Mr. Cog closed the wooden box and placed it back beneath the counter. He took out a large leather ledger and opened it to a page near the back. He wrote something in careful script.

Marguerite tried to see what he was writing, but he angled the book away gently.

"What's that?"

"The record," said Mr. Cog.

"Of the repairs?"

"Of the costs."

He closed the ledger before she could ask what that meant.

"Your father will be back soon," said Mr. Cog. "He said something about the WiFi situation."

Marguerite nodded. She felt strange. Tired in a way that did not quite make sense, because she had only been standing and holding a needle and thinking about a promise.

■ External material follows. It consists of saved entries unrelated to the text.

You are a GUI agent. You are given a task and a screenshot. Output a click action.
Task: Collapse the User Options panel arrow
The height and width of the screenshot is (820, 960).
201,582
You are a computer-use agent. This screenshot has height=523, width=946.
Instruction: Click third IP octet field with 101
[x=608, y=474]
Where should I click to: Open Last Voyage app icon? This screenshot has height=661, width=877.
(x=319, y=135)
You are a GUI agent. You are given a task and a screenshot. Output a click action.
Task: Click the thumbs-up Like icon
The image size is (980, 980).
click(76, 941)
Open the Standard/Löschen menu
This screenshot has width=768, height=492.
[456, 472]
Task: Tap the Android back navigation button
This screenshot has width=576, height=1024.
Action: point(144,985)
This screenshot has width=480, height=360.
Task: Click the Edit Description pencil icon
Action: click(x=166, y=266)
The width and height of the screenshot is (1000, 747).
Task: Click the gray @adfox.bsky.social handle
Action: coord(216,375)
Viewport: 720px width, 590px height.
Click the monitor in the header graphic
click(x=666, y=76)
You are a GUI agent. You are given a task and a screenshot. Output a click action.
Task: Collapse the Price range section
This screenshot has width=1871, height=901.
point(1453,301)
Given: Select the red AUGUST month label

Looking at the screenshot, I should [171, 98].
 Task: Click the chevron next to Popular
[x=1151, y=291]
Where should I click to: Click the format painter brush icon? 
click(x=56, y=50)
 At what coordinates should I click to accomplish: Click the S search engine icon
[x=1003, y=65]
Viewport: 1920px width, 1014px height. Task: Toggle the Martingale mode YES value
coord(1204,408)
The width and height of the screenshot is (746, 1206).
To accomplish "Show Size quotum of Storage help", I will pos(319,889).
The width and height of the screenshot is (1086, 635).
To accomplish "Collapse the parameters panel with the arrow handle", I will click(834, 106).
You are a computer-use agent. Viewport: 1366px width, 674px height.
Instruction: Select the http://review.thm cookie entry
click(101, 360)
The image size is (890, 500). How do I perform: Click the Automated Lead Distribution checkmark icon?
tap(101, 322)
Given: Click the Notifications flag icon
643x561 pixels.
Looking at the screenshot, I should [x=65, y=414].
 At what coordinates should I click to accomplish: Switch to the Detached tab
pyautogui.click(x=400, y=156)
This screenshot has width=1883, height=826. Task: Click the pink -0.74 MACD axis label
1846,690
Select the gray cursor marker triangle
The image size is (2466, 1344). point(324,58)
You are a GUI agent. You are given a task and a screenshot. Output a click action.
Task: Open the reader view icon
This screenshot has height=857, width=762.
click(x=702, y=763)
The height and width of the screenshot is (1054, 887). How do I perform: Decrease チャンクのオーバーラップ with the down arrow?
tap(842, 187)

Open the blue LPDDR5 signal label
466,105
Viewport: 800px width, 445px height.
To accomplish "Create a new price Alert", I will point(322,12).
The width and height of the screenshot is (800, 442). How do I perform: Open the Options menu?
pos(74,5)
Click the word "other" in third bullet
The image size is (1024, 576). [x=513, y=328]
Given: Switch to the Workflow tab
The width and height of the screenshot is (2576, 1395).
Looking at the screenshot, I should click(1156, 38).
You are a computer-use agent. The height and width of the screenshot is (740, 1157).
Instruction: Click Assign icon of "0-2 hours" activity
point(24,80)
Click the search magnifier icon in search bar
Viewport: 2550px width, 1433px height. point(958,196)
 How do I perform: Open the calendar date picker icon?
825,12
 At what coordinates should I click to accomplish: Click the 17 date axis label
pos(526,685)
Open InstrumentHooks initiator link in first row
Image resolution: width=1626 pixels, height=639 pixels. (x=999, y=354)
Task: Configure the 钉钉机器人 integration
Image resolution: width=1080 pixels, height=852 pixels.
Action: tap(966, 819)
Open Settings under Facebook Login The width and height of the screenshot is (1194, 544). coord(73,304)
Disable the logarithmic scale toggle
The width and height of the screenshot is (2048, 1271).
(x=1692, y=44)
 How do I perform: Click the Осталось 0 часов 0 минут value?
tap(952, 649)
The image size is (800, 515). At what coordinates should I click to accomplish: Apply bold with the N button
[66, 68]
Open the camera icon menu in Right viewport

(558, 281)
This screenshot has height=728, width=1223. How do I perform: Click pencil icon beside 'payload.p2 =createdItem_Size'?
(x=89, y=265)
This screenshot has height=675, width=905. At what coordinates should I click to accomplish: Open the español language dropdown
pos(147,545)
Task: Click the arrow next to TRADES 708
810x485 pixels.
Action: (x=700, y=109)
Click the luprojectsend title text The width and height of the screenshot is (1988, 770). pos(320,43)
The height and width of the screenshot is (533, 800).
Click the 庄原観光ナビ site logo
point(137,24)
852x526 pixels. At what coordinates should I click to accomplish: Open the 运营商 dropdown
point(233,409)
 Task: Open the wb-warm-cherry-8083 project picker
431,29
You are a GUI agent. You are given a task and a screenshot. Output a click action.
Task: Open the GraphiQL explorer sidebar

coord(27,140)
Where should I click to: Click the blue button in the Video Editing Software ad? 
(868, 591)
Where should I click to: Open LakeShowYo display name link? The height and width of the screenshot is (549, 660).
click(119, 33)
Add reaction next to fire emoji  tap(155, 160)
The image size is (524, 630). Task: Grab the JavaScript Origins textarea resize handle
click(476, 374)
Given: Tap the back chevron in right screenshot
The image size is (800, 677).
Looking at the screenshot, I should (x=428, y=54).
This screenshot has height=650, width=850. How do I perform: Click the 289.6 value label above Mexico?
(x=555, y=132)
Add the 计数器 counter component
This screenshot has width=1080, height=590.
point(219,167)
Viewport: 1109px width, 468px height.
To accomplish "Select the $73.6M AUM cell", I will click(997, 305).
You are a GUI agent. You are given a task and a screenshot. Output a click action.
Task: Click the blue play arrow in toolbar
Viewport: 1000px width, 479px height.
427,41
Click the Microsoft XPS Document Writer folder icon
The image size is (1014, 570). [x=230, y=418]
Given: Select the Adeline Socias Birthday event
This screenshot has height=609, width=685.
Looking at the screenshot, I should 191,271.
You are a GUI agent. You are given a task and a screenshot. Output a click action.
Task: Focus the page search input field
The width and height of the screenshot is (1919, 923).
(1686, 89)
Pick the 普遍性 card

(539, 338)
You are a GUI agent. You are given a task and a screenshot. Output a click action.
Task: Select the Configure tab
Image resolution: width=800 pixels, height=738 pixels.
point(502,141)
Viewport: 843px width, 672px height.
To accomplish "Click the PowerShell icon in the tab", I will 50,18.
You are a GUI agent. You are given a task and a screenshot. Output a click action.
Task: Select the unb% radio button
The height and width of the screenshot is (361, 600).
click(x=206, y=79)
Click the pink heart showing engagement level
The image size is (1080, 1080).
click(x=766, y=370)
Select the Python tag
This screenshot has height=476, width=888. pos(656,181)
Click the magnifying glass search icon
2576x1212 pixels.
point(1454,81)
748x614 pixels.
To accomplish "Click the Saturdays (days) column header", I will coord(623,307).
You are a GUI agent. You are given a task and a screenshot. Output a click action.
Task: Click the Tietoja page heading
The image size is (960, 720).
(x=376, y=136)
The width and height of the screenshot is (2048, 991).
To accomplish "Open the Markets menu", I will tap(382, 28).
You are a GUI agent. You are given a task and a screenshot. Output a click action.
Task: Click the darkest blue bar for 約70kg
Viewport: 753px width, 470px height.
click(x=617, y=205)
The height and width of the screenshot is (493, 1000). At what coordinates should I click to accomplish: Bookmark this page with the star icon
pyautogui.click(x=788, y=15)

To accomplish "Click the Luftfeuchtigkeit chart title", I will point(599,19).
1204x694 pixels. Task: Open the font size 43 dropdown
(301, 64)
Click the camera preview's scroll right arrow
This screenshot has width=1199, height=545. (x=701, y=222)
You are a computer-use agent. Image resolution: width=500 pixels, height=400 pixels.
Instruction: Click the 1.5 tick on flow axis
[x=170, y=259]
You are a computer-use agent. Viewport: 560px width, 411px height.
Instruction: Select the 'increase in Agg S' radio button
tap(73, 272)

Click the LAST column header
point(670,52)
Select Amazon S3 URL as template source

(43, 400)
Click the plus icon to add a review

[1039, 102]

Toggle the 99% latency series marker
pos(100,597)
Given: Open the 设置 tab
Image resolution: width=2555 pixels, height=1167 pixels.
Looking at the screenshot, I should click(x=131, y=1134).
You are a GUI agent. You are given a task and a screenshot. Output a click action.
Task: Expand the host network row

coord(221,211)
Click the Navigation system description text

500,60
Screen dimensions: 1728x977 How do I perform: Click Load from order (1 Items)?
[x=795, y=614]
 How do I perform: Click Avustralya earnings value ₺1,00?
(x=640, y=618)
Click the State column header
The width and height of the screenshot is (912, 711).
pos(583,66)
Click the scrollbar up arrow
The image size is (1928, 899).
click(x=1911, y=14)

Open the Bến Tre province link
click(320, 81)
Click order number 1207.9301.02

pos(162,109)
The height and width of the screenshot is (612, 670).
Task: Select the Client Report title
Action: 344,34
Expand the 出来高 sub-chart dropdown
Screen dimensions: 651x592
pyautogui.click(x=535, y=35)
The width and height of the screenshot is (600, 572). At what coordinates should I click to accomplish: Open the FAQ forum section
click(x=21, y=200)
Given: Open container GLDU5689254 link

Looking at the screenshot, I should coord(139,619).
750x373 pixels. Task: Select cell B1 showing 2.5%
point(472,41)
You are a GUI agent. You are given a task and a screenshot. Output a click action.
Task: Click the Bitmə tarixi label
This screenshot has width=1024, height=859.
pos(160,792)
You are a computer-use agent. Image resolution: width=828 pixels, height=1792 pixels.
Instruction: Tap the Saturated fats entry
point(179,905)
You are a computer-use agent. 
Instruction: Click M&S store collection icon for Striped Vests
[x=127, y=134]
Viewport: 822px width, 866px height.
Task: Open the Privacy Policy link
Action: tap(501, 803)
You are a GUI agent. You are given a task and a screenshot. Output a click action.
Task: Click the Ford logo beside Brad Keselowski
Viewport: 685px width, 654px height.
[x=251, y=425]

She looked at the shelves. All those objects. All those tags in her grandmother's handwriting.

How many promises had been mended? How many repairs had worked perfectly?

She thought about Mrs. Firth's face. The smile that had faded. The quiet recognition that her son would come but would not remember.

Outside, through the shop's small window, Marguerite could see Puddling Lane. It was drizzling now, the particular London drizzle that is too stubborn to be called rain but too persistent to be ignored. A woman walked past with a shopping bag. A man in a suit hurried toward Monument station.

Ordinary life, continuing.

Marguerite's stomach rumbled. It was nearly lunchtime. She tried to remember whether she preferred her toast with butter or jam.

She could not remember.

That was odd. She had eaten toast every morning for years. She must have a preference.

Butter, probably. Or was it jam?

She frowned.

"Are you all right?" asked Mr. Cog.

"Yes," said Marguerite. "I'm fine."

She was fine. Just a little uncertain.

About the toast, anyway. Only the toast.

It was such a small thing. Barely worth noticing.

She put it out of her mind and went to sit on the stool behind the counter, and did not think about it again.

Not for hours.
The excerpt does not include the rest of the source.